=== AVAILABLE DATA ===
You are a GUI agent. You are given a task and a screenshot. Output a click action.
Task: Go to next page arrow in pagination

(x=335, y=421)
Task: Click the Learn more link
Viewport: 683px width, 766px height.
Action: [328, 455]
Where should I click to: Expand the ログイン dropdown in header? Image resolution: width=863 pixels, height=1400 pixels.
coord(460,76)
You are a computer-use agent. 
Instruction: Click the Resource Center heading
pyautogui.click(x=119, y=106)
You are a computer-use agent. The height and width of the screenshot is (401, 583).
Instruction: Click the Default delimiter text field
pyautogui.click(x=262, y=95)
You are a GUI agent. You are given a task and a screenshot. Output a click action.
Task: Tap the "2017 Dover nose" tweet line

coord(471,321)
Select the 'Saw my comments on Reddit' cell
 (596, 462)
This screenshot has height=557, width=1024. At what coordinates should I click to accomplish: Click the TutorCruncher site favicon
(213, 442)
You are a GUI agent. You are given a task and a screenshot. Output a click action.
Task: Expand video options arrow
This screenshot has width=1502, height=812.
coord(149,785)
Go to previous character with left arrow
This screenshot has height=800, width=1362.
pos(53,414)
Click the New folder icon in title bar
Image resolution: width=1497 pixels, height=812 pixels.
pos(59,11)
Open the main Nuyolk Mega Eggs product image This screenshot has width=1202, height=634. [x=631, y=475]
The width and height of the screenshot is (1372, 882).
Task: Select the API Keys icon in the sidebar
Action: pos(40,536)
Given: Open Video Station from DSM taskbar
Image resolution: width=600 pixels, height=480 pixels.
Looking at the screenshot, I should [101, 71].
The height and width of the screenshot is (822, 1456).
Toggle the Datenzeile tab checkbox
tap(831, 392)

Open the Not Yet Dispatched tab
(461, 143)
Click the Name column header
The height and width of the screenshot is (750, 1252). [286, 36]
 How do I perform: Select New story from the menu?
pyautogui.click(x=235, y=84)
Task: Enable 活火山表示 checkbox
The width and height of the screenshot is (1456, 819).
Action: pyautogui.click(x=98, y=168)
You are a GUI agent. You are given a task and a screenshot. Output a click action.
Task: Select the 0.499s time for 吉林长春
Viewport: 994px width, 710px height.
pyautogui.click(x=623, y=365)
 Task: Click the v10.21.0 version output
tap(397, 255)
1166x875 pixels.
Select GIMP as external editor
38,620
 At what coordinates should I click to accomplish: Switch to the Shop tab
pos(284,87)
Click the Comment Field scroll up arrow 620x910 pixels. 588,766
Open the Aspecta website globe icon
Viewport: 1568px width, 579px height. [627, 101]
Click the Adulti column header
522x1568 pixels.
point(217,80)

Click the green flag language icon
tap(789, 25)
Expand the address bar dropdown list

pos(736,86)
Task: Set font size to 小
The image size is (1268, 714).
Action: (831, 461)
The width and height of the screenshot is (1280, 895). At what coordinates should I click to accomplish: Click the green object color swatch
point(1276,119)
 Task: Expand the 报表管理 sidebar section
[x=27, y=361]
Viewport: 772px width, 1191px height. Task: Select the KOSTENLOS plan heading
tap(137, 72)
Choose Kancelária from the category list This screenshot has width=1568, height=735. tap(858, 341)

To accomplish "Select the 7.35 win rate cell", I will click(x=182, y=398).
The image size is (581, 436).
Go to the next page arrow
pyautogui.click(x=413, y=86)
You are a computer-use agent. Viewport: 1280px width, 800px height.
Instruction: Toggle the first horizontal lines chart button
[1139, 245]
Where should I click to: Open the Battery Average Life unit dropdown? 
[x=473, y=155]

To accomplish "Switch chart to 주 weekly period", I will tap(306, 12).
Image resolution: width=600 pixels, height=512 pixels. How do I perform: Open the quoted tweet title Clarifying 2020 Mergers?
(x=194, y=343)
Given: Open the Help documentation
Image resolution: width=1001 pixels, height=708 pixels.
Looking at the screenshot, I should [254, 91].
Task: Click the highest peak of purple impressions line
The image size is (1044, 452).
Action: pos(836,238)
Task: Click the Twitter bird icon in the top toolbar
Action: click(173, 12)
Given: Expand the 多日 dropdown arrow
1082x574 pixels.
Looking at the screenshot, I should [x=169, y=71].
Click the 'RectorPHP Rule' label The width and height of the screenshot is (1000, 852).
===
→ **GOAL OF THE EXERCISE**:
Output the full listing. Match it exactly.

→ **RESULT OF THIS TASK**:
You are a GUI agent. You are given a task and a screenshot. Output a click action.
Task: Go to next page arrow in pagination

(x=335, y=421)
Task: Click the Learn more link
Viewport: 683px width, 766px height.
Action: [328, 455]
Where should I click to: Expand the ログイン dropdown in header? Image resolution: width=863 pixels, height=1400 pixels.
coord(460,76)
You are a computer-use agent. 
Instruction: Click the Resource Center heading
pyautogui.click(x=119, y=106)
You are a computer-use agent. The height and width of the screenshot is (401, 583).
Instruction: Click the Default delimiter text field
pyautogui.click(x=262, y=95)
You are a GUI agent. You are given a task and a screenshot. Output a click action.
Task: Tap the "2017 Dover nose" tweet line

coord(471,321)
Select the 'Saw my comments on Reddit' cell
 (596, 462)
This screenshot has height=557, width=1024. At what coordinates should I click to accomplish: Click the TutorCruncher site favicon
(213, 442)
You are a GUI agent. You are given a task and a screenshot. Output a click action.
Task: Expand video options arrow
This screenshot has width=1502, height=812.
coord(149,785)
Go to previous character with left arrow
This screenshot has height=800, width=1362.
pos(53,414)
Click the New folder icon in title bar
Image resolution: width=1497 pixels, height=812 pixels.
pos(59,11)
Open the main Nuyolk Mega Eggs product image This screenshot has width=1202, height=634. [x=631, y=475]
The width and height of the screenshot is (1372, 882).
Task: Select the API Keys icon in the sidebar
Action: pos(40,536)
Given: Open Video Station from DSM taskbar
Image resolution: width=600 pixels, height=480 pixels.
Looking at the screenshot, I should [101, 71].
The height and width of the screenshot is (822, 1456).
Toggle the Datenzeile tab checkbox
tap(831, 392)

Open the Not Yet Dispatched tab
(461, 143)
Click the Name column header
The height and width of the screenshot is (750, 1252). [286, 36]
 How do I perform: Select New story from the menu?
pyautogui.click(x=235, y=84)
Task: Enable 活火山表示 checkbox
The width and height of the screenshot is (1456, 819).
Action: pyautogui.click(x=98, y=168)
You are a GUI agent. You are given a task and a screenshot. Output a click action.
Task: Select the 0.499s time for 吉林长春
Viewport: 994px width, 710px height.
pyautogui.click(x=623, y=365)
 Task: Click the v10.21.0 version output
tap(397, 255)
1166x875 pixels.
Select GIMP as external editor
38,620
 At what coordinates should I click to accomplish: Switch to the Shop tab
pos(284,87)
Click the Comment Field scroll up arrow 620x910 pixels. 588,766
Open the Aspecta website globe icon
Viewport: 1568px width, 579px height. [627, 101]
Click the Adulti column header
522x1568 pixels.
point(217,80)

Click the green flag language icon
tap(789, 25)
Expand the address bar dropdown list

pos(736,86)
Task: Set font size to 小
The image size is (1268, 714).
Action: (831, 461)
The width and height of the screenshot is (1280, 895). At what coordinates should I click to accomplish: Click the green object color swatch
point(1276,119)
 Task: Expand the 报表管理 sidebar section
[x=27, y=361]
Viewport: 772px width, 1191px height. Task: Select the KOSTENLOS plan heading
tap(137, 72)
Choose Kancelária from the category list This screenshot has width=1568, height=735. tap(858, 341)

To accomplish "Select the 7.35 win rate cell", I will click(x=182, y=398).
The image size is (581, 436).
Go to the next page arrow
pyautogui.click(x=413, y=86)
You are a computer-use agent. Viewport: 1280px width, 800px height.
Instruction: Toggle the first horizontal lines chart button
[1139, 245]
Where should I click to: Open the Battery Average Life unit dropdown? 
[x=473, y=155]

To accomplish "Switch chart to 주 weekly period", I will tap(306, 12).
Image resolution: width=600 pixels, height=512 pixels. How do I perform: Open the quoted tweet title Clarifying 2020 Mergers?
(x=194, y=343)
Given: Open the Help documentation
Image resolution: width=1001 pixels, height=708 pixels.
Looking at the screenshot, I should [254, 91].
Task: Click the highest peak of purple impressions line
The image size is (1044, 452).
Action: pos(836,238)
Task: Click the Twitter bird icon in the top toolbar
Action: click(173, 12)
Given: Expand the 多日 dropdown arrow
1082x574 pixels.
Looking at the screenshot, I should [x=169, y=71].
Click the 'RectorPHP Rule' label The width and height of the screenshot is (1000, 852).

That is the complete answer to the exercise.